Exercise description:
Decide whether each statement agrees with the abstract on spinal dopamine and micturition below, answering yes or no and quoting the deciding words: (a) Remoxipride given alone had only minimal effects. (b) In metabolic cage assays, L-DOPA lowered spontaneous voiding frequency. (c) The urodynamic responses were examined in male rats.

Exercise passage:

Deciphering Spinal Endogenous Dopaminergic Mechanisms That Modulate Micturition Reflexes in Rats with Spinal Cord Injury

Spinal neuronal mechanisms regulate recovered involuntary micturition after spinal cord injury (SCI). It was recently discovered that dopamine (DA) is synthesized in the rat injured spinal cord and is involved in lower urinary tract (LUT) activity. To fully understand the role of spinal DAergic machinery in micturition, we examined urodynamic responses in female rats during pharmacological modulation of the DA pathway. Three to four weeks after complete thoracic SCI, the DA precursor L-DOPA administered intravenously during bladder cystometrogram (CMG) and external urethral sphincter (EUS) electromyography (EMG) reduced bladder overactivity and increased the duration of EUS bursting, leading to remarkably improved voiding efficiency. Apomorphine (APO), a non-selective DA receptor (DR) agonist, or quinpirole, a selective DR(2) agonist, induced similar responses, whereas a specific DR(2) antagonist remoxipride alone had only minimal effects. Meanwhile, administration of SCH 23390, a DR(1) antagonist, reduced voiding efficiency by increasing tonic EUS activity and shortening the EUS bursting period. Unexpectedly, SKF 38393, a selective DR(1) agonist, increased EUS tonic activity, implying a complicated role of DR(1) in LUT function. In metabolic cage assays, subcutaneous administration of quinpirole decreased spontaneous voiding frequency and increased voiding volume; L-DOPA and APO were inactive possibly because of slow entry into the CNS. Collectively, tonically active DR(1) in SCI rats inhibit urine storage and enhance voiding by differentially modulating EUS tonic and bursting patterns, respectively, while pharmacologic activation of DR(2), which are normally silent, improves voiding by enhancing EUS bursting. Thus, enhancing DA signaling achieves better detrusor-sphincter coordination to facilitate micturition function in SCI rats.

Data supplied:

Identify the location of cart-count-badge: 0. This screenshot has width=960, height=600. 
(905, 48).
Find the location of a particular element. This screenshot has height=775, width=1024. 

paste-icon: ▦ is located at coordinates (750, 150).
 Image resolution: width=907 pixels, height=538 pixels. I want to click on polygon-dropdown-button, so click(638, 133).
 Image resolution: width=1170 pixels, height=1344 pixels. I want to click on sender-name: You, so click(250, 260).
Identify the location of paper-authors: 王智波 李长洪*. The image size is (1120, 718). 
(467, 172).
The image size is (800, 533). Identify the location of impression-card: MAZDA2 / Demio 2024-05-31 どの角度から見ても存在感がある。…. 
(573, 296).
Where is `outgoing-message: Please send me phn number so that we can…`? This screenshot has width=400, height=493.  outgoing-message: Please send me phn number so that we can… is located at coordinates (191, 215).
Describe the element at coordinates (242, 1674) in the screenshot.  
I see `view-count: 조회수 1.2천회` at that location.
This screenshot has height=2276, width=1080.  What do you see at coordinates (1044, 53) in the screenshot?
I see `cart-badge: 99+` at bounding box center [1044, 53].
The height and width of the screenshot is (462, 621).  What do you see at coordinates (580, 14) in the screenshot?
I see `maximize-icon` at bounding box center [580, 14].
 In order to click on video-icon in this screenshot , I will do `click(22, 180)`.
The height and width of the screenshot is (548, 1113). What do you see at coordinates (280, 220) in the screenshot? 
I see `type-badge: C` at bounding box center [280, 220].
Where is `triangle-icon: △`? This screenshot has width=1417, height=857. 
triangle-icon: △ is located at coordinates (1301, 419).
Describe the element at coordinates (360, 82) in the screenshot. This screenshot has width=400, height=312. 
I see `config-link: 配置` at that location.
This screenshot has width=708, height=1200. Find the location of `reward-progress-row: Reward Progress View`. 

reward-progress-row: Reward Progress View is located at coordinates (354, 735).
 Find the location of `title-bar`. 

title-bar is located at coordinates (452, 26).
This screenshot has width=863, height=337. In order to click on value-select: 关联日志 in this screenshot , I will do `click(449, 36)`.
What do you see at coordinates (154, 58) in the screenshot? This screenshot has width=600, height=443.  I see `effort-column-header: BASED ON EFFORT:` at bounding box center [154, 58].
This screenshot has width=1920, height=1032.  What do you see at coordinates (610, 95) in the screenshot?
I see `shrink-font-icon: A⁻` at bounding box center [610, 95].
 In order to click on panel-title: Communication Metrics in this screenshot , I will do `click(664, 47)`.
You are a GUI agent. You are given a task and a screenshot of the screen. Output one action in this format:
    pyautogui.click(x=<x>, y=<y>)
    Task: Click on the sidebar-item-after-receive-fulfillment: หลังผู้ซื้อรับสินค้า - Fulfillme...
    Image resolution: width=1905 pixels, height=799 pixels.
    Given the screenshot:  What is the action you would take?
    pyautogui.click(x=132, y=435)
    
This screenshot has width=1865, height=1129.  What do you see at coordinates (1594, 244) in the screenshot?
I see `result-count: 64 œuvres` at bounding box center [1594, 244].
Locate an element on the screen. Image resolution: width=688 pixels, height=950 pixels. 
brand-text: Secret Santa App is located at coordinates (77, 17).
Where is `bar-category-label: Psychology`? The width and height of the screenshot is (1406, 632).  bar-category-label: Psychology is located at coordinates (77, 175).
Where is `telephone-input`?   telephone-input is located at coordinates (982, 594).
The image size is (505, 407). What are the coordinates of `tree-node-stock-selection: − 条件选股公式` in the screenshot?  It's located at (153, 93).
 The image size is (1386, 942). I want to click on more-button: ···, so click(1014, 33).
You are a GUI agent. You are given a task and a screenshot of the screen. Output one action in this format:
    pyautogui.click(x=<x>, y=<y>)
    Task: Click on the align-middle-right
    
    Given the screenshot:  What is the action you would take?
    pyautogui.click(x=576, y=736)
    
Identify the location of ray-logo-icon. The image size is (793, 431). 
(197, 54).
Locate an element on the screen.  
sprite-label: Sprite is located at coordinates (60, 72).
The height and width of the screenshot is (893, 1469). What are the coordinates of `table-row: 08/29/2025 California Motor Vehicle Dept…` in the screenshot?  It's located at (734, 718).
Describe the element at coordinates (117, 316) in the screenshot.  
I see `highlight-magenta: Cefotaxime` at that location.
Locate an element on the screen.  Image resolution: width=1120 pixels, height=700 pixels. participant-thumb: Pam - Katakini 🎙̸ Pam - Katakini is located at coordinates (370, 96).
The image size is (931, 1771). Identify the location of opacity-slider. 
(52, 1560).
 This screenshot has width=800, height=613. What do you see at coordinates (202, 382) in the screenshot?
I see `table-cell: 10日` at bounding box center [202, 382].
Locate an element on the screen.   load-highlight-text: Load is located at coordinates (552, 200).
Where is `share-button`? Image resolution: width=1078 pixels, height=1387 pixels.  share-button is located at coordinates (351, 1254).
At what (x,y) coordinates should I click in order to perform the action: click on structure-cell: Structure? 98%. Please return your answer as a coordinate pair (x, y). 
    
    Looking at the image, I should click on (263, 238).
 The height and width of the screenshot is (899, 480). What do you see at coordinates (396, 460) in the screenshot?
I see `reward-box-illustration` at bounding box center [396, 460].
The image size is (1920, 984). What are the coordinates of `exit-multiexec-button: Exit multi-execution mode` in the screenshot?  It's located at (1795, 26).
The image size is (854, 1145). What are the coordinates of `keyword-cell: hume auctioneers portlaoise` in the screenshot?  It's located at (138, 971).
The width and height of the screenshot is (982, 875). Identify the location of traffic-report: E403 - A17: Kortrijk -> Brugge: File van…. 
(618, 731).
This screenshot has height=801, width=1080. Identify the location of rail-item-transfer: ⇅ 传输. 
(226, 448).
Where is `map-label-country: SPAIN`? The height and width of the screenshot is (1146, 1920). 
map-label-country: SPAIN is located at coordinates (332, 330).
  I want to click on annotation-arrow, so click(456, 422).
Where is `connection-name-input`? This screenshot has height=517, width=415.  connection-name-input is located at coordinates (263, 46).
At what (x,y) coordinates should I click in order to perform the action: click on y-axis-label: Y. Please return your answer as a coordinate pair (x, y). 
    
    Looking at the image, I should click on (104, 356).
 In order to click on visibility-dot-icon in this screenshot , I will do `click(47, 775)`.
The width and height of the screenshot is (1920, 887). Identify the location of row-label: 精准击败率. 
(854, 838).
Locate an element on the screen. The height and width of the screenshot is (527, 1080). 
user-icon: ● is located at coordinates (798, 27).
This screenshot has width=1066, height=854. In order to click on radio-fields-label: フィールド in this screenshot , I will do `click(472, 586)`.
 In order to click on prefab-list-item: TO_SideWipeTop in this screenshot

Answer to this exercise:
(a) Yes: "a specific DR(2) antagonist remoxipride alone had only minimal effects"
(b) No: "L-DOPA and APO were inactive possibly because of slow entry into the CNS"
(c) No: "we examined urodynamic responses in female rats"